5. Operation Process of Selected Fire Alarm Systems

Section 5 contains developed operating graphs for two representative FASs. Actual operating data set out in Section 5 enable determining reliability indicators. The basic reliability distributions and the security unreliability function for individual FAS branches were determined in this section. Such an approach to the issue of FAS operation enables the so-called tuning at the initial stage of FAS use to be determined and allows one to assess the impact of individual lines or circuits on the total fitness of the system. The article demonstrates a limited yet representative number of FASs that are operated in critical infrastructure facilities. For the sake of operational safety and the security of information forwarded to the outside, such facilities most often operate a focused, and not a distributed FAS. A focused FAS structure is usually the case in critical infrastructure facilities (storages, shelters, etc.) where flammable materials are stored (Figure 2a), e.g., two fire detectors on a detection line are connected to the FAS FACU (Figure 7).

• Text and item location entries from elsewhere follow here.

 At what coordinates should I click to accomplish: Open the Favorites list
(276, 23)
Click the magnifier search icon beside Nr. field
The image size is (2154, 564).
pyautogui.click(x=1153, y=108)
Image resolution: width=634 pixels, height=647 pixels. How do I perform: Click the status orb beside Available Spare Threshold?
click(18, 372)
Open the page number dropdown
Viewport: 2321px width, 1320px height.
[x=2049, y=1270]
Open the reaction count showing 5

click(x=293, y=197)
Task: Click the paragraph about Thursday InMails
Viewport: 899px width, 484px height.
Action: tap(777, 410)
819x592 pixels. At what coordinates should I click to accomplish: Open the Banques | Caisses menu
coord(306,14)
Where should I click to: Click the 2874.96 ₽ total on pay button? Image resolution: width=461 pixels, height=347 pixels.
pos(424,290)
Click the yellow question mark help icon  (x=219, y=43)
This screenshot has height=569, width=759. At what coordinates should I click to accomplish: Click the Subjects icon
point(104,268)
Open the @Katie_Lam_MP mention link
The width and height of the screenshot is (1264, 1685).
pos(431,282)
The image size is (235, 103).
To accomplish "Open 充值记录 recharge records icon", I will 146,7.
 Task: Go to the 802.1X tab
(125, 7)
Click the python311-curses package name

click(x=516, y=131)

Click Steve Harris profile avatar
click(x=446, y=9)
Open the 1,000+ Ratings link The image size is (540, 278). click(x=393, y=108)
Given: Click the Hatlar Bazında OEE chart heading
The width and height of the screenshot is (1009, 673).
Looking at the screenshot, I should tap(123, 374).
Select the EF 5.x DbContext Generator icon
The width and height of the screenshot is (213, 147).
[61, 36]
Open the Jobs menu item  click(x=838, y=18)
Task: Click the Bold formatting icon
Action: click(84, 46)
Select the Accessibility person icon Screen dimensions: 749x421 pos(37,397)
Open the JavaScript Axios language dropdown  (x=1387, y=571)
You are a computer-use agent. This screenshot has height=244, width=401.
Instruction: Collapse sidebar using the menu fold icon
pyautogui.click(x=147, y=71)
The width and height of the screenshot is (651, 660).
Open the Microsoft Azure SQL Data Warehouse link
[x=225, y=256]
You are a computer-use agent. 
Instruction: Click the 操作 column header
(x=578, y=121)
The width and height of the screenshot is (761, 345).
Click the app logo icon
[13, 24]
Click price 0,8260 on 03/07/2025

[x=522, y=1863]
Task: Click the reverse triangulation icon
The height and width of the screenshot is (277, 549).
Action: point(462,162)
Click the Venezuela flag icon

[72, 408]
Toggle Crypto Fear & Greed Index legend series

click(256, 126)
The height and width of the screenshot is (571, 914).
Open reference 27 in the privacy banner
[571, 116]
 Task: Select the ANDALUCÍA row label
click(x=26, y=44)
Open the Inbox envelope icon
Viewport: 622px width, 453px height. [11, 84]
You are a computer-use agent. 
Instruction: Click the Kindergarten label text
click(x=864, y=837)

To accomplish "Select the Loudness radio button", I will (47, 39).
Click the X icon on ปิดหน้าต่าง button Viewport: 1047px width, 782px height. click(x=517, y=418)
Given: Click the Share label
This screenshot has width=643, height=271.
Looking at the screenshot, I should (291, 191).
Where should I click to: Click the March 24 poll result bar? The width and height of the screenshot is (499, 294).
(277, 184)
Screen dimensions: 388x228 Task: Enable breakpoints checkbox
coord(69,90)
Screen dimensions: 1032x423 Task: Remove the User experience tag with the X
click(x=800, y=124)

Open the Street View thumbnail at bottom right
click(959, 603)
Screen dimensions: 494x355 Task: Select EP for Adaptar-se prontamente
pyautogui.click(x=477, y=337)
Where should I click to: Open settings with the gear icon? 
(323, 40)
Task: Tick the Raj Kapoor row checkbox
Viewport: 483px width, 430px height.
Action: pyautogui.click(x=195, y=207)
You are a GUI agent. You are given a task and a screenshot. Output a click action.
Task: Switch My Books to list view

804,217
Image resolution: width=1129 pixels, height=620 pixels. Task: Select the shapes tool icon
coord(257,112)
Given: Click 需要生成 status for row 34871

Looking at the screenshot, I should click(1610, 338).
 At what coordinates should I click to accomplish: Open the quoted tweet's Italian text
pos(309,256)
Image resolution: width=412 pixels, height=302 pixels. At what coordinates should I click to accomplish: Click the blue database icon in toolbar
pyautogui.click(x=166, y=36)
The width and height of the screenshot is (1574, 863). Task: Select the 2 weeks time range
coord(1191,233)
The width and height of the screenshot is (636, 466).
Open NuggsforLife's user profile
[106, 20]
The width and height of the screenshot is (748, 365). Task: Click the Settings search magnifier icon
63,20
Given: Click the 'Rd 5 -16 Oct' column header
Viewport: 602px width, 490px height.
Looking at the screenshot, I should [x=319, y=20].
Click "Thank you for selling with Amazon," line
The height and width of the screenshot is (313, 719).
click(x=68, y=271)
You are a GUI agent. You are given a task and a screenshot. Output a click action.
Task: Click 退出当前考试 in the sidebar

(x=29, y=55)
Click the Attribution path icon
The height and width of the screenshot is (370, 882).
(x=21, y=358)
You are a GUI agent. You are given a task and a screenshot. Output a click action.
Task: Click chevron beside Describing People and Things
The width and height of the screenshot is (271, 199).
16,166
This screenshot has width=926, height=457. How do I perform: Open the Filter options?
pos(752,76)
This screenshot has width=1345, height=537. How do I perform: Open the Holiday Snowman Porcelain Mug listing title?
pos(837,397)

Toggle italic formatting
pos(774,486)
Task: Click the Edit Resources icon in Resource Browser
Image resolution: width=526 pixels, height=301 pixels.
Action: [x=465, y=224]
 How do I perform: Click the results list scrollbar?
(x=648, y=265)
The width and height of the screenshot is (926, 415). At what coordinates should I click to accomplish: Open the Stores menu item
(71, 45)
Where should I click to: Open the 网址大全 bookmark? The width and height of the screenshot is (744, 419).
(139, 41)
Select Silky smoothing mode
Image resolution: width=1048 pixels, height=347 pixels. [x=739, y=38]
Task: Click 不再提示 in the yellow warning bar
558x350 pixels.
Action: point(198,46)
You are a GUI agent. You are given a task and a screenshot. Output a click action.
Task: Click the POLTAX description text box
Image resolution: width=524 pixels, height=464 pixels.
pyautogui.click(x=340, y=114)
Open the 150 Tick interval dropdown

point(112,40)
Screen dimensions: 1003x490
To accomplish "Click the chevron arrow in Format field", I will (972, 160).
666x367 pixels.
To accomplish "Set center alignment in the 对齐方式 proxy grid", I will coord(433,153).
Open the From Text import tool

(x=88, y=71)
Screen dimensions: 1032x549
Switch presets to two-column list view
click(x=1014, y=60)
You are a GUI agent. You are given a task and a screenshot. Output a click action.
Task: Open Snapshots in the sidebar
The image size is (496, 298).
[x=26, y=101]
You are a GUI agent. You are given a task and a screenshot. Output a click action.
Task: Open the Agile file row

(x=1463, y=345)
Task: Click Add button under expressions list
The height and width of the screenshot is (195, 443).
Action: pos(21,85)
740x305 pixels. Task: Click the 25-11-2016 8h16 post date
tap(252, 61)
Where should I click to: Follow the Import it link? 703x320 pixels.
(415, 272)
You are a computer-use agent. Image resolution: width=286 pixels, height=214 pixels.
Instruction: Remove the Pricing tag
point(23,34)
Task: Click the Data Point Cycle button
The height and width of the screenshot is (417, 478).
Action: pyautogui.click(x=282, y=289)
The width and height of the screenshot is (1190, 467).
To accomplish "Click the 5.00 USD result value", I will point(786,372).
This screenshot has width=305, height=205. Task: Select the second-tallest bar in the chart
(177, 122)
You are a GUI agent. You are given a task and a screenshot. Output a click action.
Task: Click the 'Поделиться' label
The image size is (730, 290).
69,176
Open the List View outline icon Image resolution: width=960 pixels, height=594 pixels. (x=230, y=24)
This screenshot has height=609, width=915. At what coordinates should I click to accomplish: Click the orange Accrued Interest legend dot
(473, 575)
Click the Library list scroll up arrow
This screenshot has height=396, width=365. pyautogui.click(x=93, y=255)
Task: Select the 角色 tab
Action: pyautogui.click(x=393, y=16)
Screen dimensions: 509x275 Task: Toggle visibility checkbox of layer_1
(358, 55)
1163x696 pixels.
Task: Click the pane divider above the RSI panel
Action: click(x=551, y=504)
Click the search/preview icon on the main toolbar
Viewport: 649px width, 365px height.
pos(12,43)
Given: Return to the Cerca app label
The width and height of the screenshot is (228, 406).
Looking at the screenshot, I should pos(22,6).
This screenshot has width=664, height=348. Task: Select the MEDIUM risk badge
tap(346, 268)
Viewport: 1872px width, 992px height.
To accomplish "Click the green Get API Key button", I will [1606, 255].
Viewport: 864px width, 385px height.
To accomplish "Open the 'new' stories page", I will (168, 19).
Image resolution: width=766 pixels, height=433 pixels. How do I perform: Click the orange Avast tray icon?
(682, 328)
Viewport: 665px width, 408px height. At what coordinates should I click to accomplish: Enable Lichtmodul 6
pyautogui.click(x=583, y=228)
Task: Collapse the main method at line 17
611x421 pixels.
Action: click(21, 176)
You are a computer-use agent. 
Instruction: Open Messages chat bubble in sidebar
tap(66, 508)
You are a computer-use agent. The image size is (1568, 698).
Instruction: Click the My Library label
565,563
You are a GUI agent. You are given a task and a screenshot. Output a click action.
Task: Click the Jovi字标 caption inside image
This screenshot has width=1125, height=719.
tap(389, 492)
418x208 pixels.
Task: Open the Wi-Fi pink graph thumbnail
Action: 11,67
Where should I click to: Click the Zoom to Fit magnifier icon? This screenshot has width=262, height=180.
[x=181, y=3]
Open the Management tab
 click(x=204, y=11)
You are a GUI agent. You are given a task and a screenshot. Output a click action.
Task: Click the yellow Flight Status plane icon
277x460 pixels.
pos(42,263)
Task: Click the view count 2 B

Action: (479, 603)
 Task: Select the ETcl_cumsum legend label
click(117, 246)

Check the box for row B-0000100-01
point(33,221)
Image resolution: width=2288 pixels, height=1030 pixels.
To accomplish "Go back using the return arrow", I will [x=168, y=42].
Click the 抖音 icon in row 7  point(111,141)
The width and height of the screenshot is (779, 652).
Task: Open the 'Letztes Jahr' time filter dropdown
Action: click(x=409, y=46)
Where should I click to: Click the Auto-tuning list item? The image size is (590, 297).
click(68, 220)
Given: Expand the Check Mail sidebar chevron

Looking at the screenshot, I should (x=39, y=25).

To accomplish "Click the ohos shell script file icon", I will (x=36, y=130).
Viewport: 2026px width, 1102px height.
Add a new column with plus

FAS, as seen in Figure 7, can stay in eight distinguished operating states:

• S1—all system elements operate correctly—FACU, Cz1, Cz2;
• S2—the only damaged fire detector is No. 1—Cz1;
• S3—the only damaged fire detector is No. 2—Cz2;
• S4—only the fire alarm control unit—CSP is damaged;
• S5—both fire detectors damaged—Cz1, Cz2;
• S6—the only working fire detector is No. 1—Cz1;
• S7—the only working fire detector is No. 2—Cz2;
• S8—all system elements damaged—FACU, Cz1, Cz2;

A Markov chain enables a graphic visualization of all states that an FAS can remain in. This includes the probabilities of staying in a given operating state or a transition between successive states. Given the initial assumptions (FAS—fit—S1 state) and all potential FAS states, it is possible to develop a Markov chain for the operating process of this system, as shown in Figure 8 [2,35]. As can be seen in this graph, an FAS can stay in the following states:

• Full fitness S_PZ—if occurring in state S1;
• Safety unreliability Q_B—if occurring in state S2 or S3;
• Safety hazard Q_ZB—if occurring in state S4 or … S5, S6, S7, S8.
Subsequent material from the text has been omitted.